**Textauszug**
>>>

# Corel Draw 10 - Problem



## jhager (4. April 2004)

Hallo, bin fast am verzweifeln Neuling.
Habe folgendes Problem - Ich will mit Corel eine Visitenkarte erstellen und versuche ein jpg Bild als transpartes Bild zu hinterlegen aber ich bekomms nicht hin. Kann mir bitte jemand von euch weiterhelfen? Bitte.
Im voraus vielen Dank

Jürgen


----------



## Markus Kolletzky (4. April 2004)

Transparenz wir nur im *.gif oder *.png-Format unterstützt. Also bitte umspeichern


----------



## Little-Lilly (4. April 2004)

In Corel Draw hast Du die Möglichkeit, eine transparente Folie über das Bild zu legen. Schau mal unter Fenster und dann Andockfenster, anschliessend auf Linse klicken. Dann nimmst Du das Rechteck-Werkzeug und legst einfach ein Rechteck drüber, wo das Bild transparent sein soll. Dann gehst Du auf das Andockfenster und scrollst da, wo "kein Linseneffekt" steht bis zur "Transparentfolie". Stelle die Farbe auf weiss und gib an, wieviel Prozent das Ergebnis haben soll. Einfach mal ein bisschen herumprobieren. Die Schrift musst Du dann allerdings nochmal ganz nach vorne holen, da diese sonst auch heller wird.


----------

<<<

**Zu erledigen**
1 - In welchen Dateiformaten wird Transparenz laut dem Forumsthread zu Corel Draw unterstützt?
2 - Schreib aus den Einträgen die Zeilen ab: von der Zeile mit „You are a computer-use agent. Image“ bis einschließlich der Zeile mit „Looking at the screenshot, I should coord(1106,443).“.

**Die Einträge**

>>>

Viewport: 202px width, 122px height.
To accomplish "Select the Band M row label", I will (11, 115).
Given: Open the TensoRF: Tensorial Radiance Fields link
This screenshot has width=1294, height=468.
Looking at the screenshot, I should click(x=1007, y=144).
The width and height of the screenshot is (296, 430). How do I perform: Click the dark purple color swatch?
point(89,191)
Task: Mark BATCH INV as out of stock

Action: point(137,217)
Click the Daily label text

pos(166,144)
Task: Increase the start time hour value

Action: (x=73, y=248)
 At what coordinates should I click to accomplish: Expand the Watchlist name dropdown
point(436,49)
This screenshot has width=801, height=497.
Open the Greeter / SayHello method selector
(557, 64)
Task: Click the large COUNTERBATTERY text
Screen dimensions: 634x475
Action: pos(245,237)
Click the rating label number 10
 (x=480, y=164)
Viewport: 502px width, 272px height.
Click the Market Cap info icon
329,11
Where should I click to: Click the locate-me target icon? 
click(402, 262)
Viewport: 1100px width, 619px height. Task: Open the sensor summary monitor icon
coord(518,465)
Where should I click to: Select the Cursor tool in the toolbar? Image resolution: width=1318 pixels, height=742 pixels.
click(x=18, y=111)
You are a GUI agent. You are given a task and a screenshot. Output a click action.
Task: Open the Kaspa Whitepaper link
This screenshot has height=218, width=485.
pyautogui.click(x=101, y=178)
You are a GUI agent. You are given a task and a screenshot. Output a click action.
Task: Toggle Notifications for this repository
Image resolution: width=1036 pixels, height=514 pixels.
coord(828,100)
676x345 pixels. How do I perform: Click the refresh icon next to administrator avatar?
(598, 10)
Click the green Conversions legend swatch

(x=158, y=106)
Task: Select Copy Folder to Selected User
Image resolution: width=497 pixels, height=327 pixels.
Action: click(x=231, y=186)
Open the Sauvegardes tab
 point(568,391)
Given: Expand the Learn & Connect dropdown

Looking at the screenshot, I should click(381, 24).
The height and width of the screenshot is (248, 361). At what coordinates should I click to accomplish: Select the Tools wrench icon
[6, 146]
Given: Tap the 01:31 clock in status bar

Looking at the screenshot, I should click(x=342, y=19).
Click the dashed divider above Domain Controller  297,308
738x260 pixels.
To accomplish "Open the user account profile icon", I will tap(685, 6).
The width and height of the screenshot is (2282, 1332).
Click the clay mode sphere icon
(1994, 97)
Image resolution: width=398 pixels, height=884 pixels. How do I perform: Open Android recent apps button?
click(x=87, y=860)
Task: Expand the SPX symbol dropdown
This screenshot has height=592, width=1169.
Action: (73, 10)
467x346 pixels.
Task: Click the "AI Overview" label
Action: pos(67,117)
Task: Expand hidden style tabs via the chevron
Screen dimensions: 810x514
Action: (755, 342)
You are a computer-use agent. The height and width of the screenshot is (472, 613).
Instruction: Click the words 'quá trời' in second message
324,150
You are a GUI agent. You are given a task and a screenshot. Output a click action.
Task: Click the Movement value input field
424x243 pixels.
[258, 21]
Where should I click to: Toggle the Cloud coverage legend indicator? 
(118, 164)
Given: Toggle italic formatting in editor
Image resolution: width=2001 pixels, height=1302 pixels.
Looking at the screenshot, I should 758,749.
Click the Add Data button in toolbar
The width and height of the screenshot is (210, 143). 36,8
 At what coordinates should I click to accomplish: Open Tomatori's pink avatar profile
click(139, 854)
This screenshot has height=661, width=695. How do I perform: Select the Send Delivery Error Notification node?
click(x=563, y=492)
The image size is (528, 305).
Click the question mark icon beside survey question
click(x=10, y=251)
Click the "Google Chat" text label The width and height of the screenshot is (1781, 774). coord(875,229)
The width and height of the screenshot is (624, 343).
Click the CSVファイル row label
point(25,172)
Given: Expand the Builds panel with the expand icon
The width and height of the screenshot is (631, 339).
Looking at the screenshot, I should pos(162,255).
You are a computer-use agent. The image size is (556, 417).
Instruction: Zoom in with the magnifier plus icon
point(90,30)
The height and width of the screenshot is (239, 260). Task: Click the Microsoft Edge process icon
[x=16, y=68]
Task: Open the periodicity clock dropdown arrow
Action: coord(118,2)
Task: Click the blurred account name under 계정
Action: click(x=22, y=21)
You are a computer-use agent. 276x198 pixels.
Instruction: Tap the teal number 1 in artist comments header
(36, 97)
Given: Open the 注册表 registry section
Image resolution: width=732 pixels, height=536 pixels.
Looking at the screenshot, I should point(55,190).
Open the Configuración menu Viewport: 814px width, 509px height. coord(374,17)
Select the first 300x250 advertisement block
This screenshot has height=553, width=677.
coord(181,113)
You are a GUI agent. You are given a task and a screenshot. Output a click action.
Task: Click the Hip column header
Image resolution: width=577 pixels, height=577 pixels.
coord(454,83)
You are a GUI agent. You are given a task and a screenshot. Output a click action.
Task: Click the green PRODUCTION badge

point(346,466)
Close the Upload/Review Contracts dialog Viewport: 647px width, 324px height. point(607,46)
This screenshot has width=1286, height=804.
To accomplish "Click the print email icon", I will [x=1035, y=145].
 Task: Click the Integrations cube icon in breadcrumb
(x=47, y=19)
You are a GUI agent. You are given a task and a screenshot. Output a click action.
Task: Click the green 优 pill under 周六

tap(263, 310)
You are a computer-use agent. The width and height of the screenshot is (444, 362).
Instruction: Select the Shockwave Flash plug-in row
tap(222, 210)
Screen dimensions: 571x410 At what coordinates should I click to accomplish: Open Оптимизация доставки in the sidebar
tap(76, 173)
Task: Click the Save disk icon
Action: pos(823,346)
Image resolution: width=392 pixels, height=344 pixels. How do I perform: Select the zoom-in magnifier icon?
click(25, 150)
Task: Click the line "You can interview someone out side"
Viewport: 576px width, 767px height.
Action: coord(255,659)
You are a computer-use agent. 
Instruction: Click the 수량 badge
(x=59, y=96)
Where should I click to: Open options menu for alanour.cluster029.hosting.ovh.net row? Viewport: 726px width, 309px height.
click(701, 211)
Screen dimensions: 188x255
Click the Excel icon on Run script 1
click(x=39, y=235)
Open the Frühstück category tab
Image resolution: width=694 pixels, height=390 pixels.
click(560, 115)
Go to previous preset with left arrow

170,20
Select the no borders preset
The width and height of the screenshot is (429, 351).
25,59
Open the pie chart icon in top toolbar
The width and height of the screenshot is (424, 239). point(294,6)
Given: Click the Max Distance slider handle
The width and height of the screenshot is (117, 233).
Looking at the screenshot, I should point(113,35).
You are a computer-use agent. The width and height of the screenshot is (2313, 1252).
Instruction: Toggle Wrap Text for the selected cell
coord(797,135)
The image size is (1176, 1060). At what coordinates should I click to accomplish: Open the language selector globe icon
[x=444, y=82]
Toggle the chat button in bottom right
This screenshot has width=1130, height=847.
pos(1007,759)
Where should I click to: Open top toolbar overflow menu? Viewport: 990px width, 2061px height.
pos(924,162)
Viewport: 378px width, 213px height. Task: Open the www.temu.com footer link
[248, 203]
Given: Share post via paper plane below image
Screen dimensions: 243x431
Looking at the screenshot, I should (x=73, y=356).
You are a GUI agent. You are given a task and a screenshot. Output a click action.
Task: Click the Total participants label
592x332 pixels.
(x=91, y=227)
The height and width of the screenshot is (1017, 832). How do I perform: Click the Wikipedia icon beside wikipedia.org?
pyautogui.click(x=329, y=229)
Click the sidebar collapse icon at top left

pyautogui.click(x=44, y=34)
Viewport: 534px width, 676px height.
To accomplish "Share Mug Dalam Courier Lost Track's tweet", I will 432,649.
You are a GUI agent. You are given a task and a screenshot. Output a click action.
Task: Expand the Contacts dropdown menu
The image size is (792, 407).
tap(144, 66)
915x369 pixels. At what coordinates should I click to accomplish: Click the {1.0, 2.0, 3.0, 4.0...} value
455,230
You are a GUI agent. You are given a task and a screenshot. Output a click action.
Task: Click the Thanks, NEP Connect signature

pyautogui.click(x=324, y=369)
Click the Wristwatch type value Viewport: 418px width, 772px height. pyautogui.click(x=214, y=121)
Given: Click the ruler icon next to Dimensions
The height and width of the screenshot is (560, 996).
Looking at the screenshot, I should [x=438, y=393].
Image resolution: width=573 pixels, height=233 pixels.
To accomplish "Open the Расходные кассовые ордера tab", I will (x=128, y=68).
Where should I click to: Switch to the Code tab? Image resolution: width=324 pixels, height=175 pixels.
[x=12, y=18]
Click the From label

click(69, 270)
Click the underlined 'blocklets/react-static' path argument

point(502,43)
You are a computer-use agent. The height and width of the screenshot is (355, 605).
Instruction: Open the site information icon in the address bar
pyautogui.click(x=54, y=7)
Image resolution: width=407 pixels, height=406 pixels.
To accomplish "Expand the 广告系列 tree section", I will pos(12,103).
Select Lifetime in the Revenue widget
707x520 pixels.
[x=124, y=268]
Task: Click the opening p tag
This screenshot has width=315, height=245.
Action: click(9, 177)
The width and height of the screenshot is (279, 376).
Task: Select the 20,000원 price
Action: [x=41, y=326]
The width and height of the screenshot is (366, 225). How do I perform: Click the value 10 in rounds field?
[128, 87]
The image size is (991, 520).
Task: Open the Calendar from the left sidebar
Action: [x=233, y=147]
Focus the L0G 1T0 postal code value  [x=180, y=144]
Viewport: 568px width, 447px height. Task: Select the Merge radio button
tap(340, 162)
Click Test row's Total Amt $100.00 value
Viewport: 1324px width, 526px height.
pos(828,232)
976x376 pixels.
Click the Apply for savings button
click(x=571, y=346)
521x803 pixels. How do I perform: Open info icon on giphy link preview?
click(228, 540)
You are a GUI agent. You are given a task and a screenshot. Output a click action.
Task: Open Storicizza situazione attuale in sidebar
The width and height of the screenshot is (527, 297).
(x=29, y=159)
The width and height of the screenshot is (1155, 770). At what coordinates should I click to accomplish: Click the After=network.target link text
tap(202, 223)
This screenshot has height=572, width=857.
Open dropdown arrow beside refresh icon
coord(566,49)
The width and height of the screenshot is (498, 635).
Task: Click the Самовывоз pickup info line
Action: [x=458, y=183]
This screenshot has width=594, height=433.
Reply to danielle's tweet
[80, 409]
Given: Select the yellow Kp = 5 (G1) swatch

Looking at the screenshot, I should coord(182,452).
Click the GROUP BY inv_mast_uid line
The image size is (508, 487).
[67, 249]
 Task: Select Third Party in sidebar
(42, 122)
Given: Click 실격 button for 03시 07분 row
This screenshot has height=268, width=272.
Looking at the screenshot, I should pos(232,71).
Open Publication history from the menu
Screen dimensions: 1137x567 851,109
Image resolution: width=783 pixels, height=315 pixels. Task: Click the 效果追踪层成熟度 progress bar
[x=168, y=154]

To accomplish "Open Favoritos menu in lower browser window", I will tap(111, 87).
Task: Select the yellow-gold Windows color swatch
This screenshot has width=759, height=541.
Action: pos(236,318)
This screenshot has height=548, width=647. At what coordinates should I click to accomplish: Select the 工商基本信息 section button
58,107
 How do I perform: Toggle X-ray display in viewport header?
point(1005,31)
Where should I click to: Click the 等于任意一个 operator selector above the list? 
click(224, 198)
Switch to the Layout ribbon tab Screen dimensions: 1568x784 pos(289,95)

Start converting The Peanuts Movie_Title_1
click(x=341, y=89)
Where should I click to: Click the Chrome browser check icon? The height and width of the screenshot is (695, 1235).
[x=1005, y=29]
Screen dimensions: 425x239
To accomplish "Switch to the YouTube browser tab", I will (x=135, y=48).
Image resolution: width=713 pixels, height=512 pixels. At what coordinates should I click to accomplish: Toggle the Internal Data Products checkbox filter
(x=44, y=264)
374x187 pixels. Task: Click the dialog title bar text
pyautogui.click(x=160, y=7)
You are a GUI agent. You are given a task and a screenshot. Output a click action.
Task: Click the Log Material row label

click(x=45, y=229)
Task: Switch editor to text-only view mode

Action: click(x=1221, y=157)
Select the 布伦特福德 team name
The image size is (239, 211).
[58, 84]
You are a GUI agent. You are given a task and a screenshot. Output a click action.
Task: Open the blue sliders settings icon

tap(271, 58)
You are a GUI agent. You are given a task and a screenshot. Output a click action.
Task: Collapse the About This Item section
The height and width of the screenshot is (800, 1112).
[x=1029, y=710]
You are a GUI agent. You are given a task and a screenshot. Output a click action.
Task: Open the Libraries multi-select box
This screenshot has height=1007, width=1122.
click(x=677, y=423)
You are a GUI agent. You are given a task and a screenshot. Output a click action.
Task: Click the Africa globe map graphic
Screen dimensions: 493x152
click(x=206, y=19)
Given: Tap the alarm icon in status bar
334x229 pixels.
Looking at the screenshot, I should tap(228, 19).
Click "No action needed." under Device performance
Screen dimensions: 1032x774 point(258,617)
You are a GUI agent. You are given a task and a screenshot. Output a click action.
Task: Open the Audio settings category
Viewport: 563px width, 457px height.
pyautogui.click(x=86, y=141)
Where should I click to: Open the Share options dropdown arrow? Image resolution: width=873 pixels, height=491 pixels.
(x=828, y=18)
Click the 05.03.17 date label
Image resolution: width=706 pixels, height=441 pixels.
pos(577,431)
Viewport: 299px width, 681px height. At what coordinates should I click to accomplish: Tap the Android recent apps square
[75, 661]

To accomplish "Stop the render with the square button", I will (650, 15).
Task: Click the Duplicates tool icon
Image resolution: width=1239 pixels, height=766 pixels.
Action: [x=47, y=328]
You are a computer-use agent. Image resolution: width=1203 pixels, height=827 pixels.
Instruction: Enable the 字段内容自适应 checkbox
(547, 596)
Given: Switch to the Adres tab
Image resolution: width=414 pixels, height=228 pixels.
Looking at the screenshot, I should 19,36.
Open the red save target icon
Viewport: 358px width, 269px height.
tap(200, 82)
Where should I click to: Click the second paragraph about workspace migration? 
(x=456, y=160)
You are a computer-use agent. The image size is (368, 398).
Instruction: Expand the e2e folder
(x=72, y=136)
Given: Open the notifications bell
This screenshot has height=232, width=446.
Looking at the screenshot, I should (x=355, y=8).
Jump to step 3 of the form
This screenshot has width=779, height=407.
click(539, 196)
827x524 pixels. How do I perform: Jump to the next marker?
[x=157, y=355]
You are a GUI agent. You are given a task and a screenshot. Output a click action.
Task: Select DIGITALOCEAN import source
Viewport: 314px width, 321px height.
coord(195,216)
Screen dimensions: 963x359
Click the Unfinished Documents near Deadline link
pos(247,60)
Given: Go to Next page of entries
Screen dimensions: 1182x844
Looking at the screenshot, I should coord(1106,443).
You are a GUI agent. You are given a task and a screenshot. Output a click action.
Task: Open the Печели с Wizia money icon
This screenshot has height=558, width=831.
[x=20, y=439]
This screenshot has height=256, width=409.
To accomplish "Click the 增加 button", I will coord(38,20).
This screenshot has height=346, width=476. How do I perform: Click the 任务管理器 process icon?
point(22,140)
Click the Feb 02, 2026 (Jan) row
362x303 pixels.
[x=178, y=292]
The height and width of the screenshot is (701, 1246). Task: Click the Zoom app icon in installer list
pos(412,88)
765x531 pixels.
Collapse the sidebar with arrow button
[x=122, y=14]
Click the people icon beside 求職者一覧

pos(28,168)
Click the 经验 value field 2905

<<<

**Die Ergebnisse**
1 - Nur im *.gif- oder *.png-Format.

2 -
You are a computer-use agent. Image resolution: width=1203 pixels, height=827 pixels.
Instruction: Enable the 字段内容自适应 checkbox
(547, 596)
Given: Switch to the Adres tab
Image resolution: width=414 pixels, height=228 pixels.
Looking at the screenshot, I should 19,36.
Open the red save target icon
Viewport: 358px width, 269px height.
tap(200, 82)
Where should I click to: Click the second paragraph about workspace migration? 
(x=456, y=160)
You are a computer-use agent. The image size is (368, 398).
Instruction: Expand the e2e folder
(x=72, y=136)
Given: Open the notifications bell
This screenshot has height=232, width=446.
Looking at the screenshot, I should (x=355, y=8).
Jump to step 3 of the form
This screenshot has width=779, height=407.
click(539, 196)
827x524 pixels. How do I perform: Jump to the next marker?
[x=157, y=355]
You are a GUI agent. You are given a task and a screenshot. Output a click action.
Task: Select DIGITALOCEAN import source
Viewport: 314px width, 321px height.
coord(195,216)
Screen dimensions: 963x359
Click the Unfinished Documents near Deadline link
pos(247,60)
Given: Go to Next page of entries
Screen dimensions: 1182x844
Looking at the screenshot, I should coord(1106,443).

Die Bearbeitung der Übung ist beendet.